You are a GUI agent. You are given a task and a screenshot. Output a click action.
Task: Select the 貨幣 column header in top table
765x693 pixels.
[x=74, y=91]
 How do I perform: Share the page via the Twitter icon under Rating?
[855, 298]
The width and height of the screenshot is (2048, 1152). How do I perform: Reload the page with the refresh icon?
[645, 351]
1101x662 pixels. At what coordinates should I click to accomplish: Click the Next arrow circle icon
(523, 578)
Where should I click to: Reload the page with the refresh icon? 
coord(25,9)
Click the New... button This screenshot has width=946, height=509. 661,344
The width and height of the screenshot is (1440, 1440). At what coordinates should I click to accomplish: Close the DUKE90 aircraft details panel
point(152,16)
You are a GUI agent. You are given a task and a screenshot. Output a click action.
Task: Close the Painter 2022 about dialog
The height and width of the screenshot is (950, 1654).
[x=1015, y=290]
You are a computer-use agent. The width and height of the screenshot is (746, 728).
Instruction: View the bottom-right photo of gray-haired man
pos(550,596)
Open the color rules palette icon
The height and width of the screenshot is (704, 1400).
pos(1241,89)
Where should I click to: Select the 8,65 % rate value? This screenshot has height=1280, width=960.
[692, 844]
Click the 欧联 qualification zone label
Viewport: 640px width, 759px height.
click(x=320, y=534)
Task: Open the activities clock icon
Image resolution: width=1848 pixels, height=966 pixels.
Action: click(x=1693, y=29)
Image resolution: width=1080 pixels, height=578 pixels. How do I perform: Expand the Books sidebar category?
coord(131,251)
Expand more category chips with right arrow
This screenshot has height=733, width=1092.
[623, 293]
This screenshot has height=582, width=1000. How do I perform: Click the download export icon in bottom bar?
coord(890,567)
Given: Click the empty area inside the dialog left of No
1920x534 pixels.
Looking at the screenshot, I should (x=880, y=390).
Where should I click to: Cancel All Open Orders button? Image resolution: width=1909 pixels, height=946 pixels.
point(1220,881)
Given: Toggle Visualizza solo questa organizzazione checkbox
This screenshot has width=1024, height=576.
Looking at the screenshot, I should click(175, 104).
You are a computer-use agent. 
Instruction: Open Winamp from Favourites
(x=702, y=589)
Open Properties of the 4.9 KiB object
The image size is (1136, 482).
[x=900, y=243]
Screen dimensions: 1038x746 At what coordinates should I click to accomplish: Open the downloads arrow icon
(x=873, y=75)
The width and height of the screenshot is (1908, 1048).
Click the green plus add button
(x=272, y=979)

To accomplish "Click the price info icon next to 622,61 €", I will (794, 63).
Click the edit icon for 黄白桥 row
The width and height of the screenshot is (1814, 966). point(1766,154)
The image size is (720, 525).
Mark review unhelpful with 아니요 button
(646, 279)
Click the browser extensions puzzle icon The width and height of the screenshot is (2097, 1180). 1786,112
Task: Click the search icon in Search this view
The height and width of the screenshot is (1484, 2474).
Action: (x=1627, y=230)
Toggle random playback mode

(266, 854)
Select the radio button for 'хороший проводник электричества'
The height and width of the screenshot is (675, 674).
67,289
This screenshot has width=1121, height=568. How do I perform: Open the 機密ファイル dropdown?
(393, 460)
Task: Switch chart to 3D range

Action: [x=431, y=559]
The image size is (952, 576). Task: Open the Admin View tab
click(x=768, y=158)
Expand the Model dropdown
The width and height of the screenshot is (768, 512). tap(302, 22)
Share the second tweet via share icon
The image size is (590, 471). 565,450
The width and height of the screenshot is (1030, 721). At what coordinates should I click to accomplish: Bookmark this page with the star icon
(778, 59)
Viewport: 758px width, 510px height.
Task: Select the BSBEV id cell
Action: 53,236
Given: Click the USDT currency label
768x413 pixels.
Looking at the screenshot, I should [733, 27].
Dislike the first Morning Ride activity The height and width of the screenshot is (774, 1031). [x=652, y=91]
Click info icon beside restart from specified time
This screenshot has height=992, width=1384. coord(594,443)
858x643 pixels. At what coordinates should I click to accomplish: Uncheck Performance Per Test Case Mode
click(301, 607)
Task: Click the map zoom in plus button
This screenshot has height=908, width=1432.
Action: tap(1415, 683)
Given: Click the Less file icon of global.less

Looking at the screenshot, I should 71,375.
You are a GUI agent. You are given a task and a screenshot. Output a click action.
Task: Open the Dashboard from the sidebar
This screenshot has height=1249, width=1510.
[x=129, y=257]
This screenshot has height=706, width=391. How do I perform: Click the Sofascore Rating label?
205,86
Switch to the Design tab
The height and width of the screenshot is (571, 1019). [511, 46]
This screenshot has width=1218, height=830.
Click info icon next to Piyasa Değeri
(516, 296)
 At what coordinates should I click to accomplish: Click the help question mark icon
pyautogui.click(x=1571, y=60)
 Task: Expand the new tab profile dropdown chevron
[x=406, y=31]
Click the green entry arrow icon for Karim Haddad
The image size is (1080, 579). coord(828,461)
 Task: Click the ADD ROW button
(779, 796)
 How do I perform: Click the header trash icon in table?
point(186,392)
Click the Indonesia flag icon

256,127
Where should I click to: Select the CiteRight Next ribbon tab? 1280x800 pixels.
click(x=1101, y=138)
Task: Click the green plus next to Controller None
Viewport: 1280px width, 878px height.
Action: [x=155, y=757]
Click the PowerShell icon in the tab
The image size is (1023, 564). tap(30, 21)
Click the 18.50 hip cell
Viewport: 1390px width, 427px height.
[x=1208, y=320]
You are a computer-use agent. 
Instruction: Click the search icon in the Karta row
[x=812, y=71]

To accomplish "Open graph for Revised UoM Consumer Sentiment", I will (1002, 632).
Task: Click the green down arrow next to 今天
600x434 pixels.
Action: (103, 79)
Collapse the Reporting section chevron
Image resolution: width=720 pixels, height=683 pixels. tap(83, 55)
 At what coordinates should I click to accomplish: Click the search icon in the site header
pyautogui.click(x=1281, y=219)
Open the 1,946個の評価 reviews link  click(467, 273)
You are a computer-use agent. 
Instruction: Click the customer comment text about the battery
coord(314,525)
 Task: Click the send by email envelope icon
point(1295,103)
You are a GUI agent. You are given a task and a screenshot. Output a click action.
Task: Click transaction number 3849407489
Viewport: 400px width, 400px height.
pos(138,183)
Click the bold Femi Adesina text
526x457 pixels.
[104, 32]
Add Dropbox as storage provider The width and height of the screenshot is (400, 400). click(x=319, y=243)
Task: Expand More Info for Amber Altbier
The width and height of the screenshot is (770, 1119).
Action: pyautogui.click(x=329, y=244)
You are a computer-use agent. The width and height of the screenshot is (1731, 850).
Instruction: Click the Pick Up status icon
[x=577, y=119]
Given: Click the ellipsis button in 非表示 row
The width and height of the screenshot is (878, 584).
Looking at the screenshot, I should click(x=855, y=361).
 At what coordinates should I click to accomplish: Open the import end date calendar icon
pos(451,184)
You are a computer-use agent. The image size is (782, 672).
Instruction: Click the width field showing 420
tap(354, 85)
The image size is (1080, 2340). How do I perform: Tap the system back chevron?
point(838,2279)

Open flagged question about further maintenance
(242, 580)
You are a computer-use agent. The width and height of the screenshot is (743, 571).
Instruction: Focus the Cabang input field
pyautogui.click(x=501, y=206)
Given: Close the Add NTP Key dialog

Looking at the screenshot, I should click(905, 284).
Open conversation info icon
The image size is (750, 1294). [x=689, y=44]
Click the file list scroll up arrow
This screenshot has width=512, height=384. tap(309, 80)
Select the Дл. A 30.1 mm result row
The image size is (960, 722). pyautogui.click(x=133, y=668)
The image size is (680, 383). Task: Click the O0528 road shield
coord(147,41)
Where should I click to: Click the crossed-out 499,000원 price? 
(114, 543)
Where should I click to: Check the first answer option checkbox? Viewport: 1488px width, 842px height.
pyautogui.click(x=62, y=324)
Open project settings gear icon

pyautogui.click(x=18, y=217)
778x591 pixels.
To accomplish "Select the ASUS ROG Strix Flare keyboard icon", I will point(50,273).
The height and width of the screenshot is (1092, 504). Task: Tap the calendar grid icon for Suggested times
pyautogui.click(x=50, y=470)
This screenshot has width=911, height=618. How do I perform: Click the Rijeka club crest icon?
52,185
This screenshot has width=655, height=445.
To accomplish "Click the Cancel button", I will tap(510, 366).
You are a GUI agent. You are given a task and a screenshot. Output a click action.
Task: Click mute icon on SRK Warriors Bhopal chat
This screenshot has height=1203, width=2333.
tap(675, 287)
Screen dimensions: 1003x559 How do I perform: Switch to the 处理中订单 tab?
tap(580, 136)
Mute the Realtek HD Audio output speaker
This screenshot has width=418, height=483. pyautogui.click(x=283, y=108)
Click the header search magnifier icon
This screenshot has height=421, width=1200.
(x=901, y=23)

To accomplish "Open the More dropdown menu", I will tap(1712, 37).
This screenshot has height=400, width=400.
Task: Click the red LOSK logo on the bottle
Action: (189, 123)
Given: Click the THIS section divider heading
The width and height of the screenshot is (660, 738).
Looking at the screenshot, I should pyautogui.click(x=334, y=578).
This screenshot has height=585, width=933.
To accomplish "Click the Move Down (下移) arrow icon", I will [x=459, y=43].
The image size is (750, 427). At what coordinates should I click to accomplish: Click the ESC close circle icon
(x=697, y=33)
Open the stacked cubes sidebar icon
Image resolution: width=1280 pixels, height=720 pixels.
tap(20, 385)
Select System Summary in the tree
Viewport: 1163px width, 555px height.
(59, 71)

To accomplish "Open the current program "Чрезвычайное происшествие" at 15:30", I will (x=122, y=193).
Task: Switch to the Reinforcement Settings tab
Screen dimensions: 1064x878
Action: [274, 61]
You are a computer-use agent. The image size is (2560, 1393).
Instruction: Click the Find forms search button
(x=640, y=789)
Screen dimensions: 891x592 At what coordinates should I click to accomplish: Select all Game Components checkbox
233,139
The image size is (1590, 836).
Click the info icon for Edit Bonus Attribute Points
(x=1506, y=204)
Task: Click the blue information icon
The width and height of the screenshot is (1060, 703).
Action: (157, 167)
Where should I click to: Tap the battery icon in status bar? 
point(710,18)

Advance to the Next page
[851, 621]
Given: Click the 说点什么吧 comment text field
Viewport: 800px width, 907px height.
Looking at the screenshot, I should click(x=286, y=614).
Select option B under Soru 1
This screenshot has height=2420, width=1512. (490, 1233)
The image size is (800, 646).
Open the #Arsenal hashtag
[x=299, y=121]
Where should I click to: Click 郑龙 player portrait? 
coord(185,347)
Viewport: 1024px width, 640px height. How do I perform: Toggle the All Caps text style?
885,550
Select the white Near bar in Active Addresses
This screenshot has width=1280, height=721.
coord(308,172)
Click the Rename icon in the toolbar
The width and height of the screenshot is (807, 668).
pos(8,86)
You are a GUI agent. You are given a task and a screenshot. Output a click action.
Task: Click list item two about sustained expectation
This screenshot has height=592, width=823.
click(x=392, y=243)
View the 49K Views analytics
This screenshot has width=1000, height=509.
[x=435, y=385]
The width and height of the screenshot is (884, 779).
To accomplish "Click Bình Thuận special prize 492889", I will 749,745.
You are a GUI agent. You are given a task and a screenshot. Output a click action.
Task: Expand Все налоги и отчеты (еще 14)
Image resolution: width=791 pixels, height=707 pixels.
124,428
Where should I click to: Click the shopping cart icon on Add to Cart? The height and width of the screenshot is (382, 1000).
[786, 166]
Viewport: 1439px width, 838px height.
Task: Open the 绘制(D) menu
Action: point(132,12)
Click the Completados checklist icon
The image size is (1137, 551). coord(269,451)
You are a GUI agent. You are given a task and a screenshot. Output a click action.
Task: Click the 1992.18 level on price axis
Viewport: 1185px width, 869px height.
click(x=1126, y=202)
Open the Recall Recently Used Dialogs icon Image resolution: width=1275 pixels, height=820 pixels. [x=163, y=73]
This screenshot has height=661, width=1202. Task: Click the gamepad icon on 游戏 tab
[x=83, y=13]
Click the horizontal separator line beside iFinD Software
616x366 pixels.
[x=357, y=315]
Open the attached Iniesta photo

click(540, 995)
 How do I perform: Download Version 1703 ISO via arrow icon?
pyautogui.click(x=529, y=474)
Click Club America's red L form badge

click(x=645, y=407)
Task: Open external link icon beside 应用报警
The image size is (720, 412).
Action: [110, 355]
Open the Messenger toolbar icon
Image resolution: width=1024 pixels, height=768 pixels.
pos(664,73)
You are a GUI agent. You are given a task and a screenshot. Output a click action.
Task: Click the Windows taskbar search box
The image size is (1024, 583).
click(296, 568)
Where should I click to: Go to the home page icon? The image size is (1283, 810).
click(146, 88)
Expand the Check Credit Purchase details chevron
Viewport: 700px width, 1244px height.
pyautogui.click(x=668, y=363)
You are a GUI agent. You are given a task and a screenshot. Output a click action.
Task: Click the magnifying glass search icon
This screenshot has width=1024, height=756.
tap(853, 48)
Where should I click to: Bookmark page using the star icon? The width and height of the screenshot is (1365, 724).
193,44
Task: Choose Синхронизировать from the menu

########################################

## Required action
Each line above that includes the word "toolbar" is to be copied.

## Answer to this exercise
Click the Rename icon in the toolbar
Open the Messenger toolbar icon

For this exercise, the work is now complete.